Turn the lines of the records below into a Markdown table with two columns, Row and Line. Number each line in the Row column, put its text in the Line column, and leave out the blank lines.

[start of Records provided]

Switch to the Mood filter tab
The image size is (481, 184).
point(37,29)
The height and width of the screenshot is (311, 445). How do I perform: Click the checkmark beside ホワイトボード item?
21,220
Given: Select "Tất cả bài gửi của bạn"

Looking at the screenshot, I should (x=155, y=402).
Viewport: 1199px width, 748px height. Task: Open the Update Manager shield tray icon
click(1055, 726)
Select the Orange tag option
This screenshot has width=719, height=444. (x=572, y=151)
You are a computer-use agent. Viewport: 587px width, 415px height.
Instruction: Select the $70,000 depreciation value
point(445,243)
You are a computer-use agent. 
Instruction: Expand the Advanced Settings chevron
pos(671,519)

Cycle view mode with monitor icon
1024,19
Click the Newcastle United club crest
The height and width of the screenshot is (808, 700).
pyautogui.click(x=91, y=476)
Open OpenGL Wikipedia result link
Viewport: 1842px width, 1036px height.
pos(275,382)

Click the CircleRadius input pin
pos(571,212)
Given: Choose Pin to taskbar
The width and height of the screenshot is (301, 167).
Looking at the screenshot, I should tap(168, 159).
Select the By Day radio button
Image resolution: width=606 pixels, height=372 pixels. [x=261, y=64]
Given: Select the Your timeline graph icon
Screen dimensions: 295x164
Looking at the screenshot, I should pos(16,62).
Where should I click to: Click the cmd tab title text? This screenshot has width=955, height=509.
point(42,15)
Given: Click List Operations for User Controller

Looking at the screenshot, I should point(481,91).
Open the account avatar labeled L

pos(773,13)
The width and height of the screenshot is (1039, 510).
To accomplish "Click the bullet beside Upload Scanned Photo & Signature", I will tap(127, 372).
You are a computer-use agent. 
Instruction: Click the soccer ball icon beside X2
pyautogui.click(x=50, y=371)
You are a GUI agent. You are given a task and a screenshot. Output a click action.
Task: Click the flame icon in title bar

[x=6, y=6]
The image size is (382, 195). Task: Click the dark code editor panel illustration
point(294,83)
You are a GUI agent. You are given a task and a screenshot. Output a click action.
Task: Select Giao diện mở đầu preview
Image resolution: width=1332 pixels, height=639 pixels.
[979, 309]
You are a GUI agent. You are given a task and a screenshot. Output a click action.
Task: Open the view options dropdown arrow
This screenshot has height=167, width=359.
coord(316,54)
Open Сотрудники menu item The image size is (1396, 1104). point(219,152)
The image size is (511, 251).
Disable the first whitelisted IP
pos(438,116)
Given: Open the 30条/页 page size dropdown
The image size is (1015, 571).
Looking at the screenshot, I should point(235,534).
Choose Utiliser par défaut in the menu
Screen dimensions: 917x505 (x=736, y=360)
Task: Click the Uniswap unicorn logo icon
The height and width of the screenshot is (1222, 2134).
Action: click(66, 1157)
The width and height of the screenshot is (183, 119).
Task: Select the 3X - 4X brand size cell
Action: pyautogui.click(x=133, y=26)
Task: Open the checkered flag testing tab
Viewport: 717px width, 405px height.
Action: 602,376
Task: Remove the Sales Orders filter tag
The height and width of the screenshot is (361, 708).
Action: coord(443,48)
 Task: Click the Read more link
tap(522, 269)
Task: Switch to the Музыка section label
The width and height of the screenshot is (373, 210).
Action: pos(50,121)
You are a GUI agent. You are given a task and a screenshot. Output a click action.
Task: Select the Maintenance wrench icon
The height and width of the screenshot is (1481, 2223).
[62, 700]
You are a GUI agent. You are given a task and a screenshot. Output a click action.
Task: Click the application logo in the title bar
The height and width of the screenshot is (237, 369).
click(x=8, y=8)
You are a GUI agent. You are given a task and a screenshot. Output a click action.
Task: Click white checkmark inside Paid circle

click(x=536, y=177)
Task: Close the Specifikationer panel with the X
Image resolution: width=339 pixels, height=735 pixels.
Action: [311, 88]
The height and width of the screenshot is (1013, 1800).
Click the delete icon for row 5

[end of Records provided]

## Worked solution:
| Row | Line |
|---|---|
| 1 | Switch to the Mood filter tab |
| 2 | The image size is (481, 184). |
| 3 | point(37,29) |
| 4 | The height and width of the screenshot is (311, 445). How do I perform: Click the checkmark beside ホワイトボード item? |
| 5 | 21,220 |
| 6 | Given: Select "Tất cả bài gửi của bạn" |
| 7 | Looking at the screenshot, I should (x=155, y=402). |
| 8 | Viewport: 1199px width, 748px height. Task: Open the Update Manager shield tray icon |
| 9 | click(1055, 726) |
| 10 | Select the Orange tag option |
| 11 | This screenshot has width=719, height=444. (x=572, y=151) |
| 12 | You are a computer-use agent. Viewport: 587px width, 415px height. |
| 13 | Instruction: Select the $70,000 depreciation value |
| 14 | point(445,243) |
| 15 | You are a computer-use agent.  |
| 16 | Instruction: Expand the Advanced Settings chevron |
| 17 | pos(671,519) |
| 18 | Cycle view mode with monitor icon |
| 19 | 1024,19 |
| 20 | Click the Newcastle United club crest |
| 21 | The height and width of the screenshot is (808, 700). |
| 22 | pyautogui.click(x=91, y=476) |
| 23 | Open OpenGL Wikipedia result link |
| 24 | Viewport: 1842px width, 1036px height. |
| 25 | pos(275,382) |
| 26 | Click the CircleRadius input pin |
| 27 | pos(571,212) |
| 28 | Given: Choose Pin to taskbar |
| 29 | The width and height of the screenshot is (301, 167). |
| 30 | Looking at the screenshot, I should tap(168, 159). |
| 31 | Select the By Day radio button |
| 32 | Image resolution: width=606 pixels, height=372 pixels. [x=261, y=64] |
| 33 | Given: Select the Your timeline graph icon |
| 34 | Screen dimensions: 295x164 |
| 35 | Looking at the screenshot, I should pos(16,62). |
| 36 | Where should I click to: Click the cmd tab title text? This screenshot has width=955, height=509. |
| 37 | point(42,15) |
| 38 | Given: Click List Operations for User Controller |
| 39 | Looking at the screenshot, I should point(481,91). |
| 40 | Open the account avatar labeled L |
| 41 | pos(773,13) |
| 42 | The width and height of the screenshot is (1039, 510). |
| 43 | To accomplish "Click the bullet beside Upload Scanned Photo & Signature", I will tap(127, 372). |
| 44 | You are a computer-use agent.  |
| 45 | Instruction: Click the soccer ball icon beside X2 |
| 46 | pyautogui.click(x=50, y=371) |
| 47 | You are a GUI agent. You are given a task and a screenshot. Output a click action. |
| 48 | Task: Click the flame icon in title bar |
| 49 | [x=6, y=6] |
| 50 | The image size is (382, 195). Task: Click the dark code editor panel illustration |
| 51 | point(294,83) |
| 52 | You are a GUI agent. You are given a task and a screenshot. Output a click action. |
| 53 | Task: Select Giao diện mở đầu preview |
| 54 | Image resolution: width=1332 pixels, height=639 pixels. |
| 55 | [979, 309] |
| 56 | You are a GUI agent. You are given a task and a screenshot. Output a click action. |
| 57 | Task: Open the view options dropdown arrow |
| 58 | This screenshot has height=167, width=359. |
| 59 | coord(316,54) |
| 60 | Open Сотрудники menu item The image size is (1396, 1104). point(219,152) |
| 61 | The image size is (511, 251). |
| 62 | Disable the first whitelisted IP |
| 63 | pos(438,116) |
| 64 | Given: Open the 30条/页 page size dropdown |
| 65 | The image size is (1015, 571). |
| 66 | Looking at the screenshot, I should point(235,534). |
| 67 | Choose Utiliser par défaut in the menu |
| 68 | Screen dimensions: 917x505 (x=736, y=360) |
| 69 | Task: Click the Uniswap unicorn logo icon |
| 70 | The height and width of the screenshot is (1222, 2134). |
| 71 | Action: click(66, 1157) |
| 72 | The width and height of the screenshot is (183, 119). |
| 73 | Task: Select the 3X - 4X brand size cell |
| 74 | Action: pyautogui.click(x=133, y=26) |
| 75 | Task: Open the checkered flag testing tab |
| 76 | Viewport: 717px width, 405px height. |
| 77 | Action: 602,376 |
| 78 | Task: Remove the Sales Orders filter tag |
| 79 | The height and width of the screenshot is (361, 708). |
| 80 | Action: coord(443,48) |
| 81 |  Task: Click the Read more link |
| 82 | tap(522, 269) |
| 83 | Task: Switch to the Музыка section label |
| 84 | The width and height of the screenshot is (373, 210). |
| 85 | Action: pos(50,121) |
| 86 | You are a GUI agent. You are given a task and a screenshot. Output a click action. |
| 87 | Task: Select the Maintenance wrench icon |
| 88 | The height and width of the screenshot is (1481, 2223). |
| 89 | [62, 700] |
| 90 | You are a GUI agent. You are given a task and a screenshot. Output a click action. |
| 91 | Task: Click the application logo in the title bar |
| 92 | The height and width of the screenshot is (237, 369). |
| 93 | click(x=8, y=8) |
| 94 | You are a GUI agent. You are given a task and a screenshot. Output a click action. |
| 95 | Task: Click white checkmark inside Paid circle |
| 96 | click(x=536, y=177) |
| 97 | Task: Close the Specifikationer panel with the X |
| 98 | Image resolution: width=339 pixels, height=735 pixels. |
| 99 | Action: [311, 88] |
| 100 | The height and width of the screenshot is (1013, 1800). |
| 101 | Click the delete icon for row 5 |